With the re-make of Footloose now out in the cinemas, I thought I’d watch the original 1984 version tonight so that if I go next week with a friend I can get a feel of the different times’ attitudes and see the differences, and of course check that I like it before I spend money on a ticket!
I enjoyed it.
Footloose, the original film at least, takes the viewer into a small town in America which is rife with “bad religion.” People step up and fight (metaphorically speaking) for what is right. Ren even backs himself up with inspirational passages from the Bible when faced by the “Bible-bashing” negative Reverend who is convinced that dancing is a perilous sin.
“Even if this was not a law, which it is, I’m afraid I would have a lot of difficulty endorsing an enterprise which is as fraught with genuine peril as I believe this one to be. Besides the liquor and the drugs which always seem to accompany such an event the thing that distresses me even more, Ren, is the spiritual corruption that can be involved. These dances and this kind of music can be destructive, and, uh, Ren, I’m afraid you’re going to find most of the people in our community are gonna agree with me on this.”
Oh the film had me cringing for most of it. “Bad religion” is too present in our world. Christianity that judges, Christianity that throws “Burn in Hell” bricks through the bedroom windows of tiny young girls, and the reality of the events around us: of a person from my AS year of Religious Studies whose Church has now banned homosexuals, and the wider and horrific examples of Kunonga’s role in the Church – 6 hours ago, Jason Moyo in Harare Zimbabwe wrote about Kunonga’s actions, past and present. Now, after our Archbishop of Canterbury’s loving visit, Kunonga is currently refusing to see what love is. “This is my throne,” he declared. “I am in charge. He [Williams] cannot come here.”
Someone asked me yesterday why we do not simply form a split. Split the Anglican Church further. I’d been thinking about it myself for a while, and realised that that is simply not an option. To do that would be to abandon the persecuted people in Zimbabwe. To do that would be to give up on unity, and leave “bad religion” to do as it wishes. To get even more power. To destroy even more lives. And heck we have so many splits in Christianity all ready.
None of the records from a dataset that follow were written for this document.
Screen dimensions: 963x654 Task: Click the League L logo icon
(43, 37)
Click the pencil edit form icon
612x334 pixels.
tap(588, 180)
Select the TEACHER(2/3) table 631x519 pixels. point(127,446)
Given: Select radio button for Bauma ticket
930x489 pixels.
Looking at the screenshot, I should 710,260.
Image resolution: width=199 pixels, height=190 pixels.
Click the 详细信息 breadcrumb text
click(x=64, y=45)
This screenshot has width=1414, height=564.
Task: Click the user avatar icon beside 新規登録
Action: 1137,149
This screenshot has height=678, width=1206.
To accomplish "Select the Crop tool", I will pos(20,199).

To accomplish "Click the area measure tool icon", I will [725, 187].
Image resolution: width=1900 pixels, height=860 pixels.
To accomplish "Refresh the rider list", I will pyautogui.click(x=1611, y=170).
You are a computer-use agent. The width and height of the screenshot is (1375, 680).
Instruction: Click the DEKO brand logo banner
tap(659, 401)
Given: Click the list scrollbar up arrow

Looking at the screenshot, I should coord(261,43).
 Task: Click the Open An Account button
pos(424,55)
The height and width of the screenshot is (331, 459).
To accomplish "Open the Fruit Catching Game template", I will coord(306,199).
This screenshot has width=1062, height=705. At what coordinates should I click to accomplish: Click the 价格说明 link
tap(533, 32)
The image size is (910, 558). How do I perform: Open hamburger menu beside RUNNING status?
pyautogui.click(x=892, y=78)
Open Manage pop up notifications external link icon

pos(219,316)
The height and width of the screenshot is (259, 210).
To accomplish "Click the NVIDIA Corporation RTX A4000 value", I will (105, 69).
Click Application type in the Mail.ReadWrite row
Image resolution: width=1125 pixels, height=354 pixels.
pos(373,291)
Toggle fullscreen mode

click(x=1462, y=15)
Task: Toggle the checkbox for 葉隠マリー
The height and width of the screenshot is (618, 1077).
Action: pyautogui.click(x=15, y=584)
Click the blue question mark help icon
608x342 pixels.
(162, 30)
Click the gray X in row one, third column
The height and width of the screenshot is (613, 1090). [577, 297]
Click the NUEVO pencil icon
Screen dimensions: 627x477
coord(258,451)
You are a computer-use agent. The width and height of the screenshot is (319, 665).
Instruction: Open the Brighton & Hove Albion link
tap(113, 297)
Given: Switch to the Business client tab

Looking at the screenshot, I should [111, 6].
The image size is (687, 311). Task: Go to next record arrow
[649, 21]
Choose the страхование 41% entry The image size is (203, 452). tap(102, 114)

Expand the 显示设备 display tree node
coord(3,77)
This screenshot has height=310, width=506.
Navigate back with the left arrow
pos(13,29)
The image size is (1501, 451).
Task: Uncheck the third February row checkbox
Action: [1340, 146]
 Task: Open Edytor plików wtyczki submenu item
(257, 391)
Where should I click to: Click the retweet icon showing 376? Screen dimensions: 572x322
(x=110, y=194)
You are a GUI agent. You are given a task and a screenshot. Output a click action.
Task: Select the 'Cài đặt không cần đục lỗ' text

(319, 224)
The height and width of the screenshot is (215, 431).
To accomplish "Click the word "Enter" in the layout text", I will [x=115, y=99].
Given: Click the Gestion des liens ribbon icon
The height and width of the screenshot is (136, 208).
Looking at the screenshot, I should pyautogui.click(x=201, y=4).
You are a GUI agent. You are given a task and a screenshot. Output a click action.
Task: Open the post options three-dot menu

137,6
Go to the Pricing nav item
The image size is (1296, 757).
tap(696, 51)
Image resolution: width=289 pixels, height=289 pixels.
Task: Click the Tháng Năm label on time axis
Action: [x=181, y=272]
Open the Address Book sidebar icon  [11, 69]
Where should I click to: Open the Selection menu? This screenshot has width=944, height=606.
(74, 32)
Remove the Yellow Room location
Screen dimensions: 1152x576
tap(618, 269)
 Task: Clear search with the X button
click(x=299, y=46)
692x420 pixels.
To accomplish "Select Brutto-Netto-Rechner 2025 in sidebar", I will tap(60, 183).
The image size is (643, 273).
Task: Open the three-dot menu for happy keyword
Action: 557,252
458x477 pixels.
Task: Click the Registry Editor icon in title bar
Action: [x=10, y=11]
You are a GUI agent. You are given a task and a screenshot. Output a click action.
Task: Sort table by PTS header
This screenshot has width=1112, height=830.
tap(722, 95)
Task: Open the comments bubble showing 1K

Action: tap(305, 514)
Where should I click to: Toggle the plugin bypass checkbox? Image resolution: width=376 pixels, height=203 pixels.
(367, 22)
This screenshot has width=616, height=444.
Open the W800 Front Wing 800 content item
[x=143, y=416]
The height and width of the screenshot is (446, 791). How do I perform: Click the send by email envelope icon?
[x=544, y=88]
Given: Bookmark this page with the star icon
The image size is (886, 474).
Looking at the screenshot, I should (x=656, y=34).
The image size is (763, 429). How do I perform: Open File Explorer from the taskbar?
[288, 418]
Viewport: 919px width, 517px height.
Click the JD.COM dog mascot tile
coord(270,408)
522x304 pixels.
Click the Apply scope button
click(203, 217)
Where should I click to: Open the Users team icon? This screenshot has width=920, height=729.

Whilst one of the people in my first year of AS Religious Studies has collectively with their congregation banned homosexuals from their church, one person, and friend, has converted from a fundamental Baptist who believed non-believers would spend eternity in fiery flames, to a strong agnostic. And how I am thankful for that. She might not be sure if she believes in God, but she no longer believes in the angry, vindictive, Hitler-like man in the clouds. She believes in peace. And that my friends, is what Christ embodies. Thank the heavens for my friend’s current agnosticism.
Whilst cringing for a lot of Footloose, the hope that came from the people who changed at least a few ill hearts, opened a few peoples’ eyes, and stood for what they believed was right, stood for love, had me smiling in the end. The Reverend changed…
“I’m told that the senior class at the high school… has got use of the warehouse in Bayson… for the purpose of putting on a senior dance. Please… join me to pray to the Lord… to guide them in their endeavors.”
Will Kunonga change? Will we for our part?
Thankyou Dean Pitchford. Thankyou Herbert Ross. And thankyou to everyone else involved.
May the 2011 version be equally inspiring, in a new way.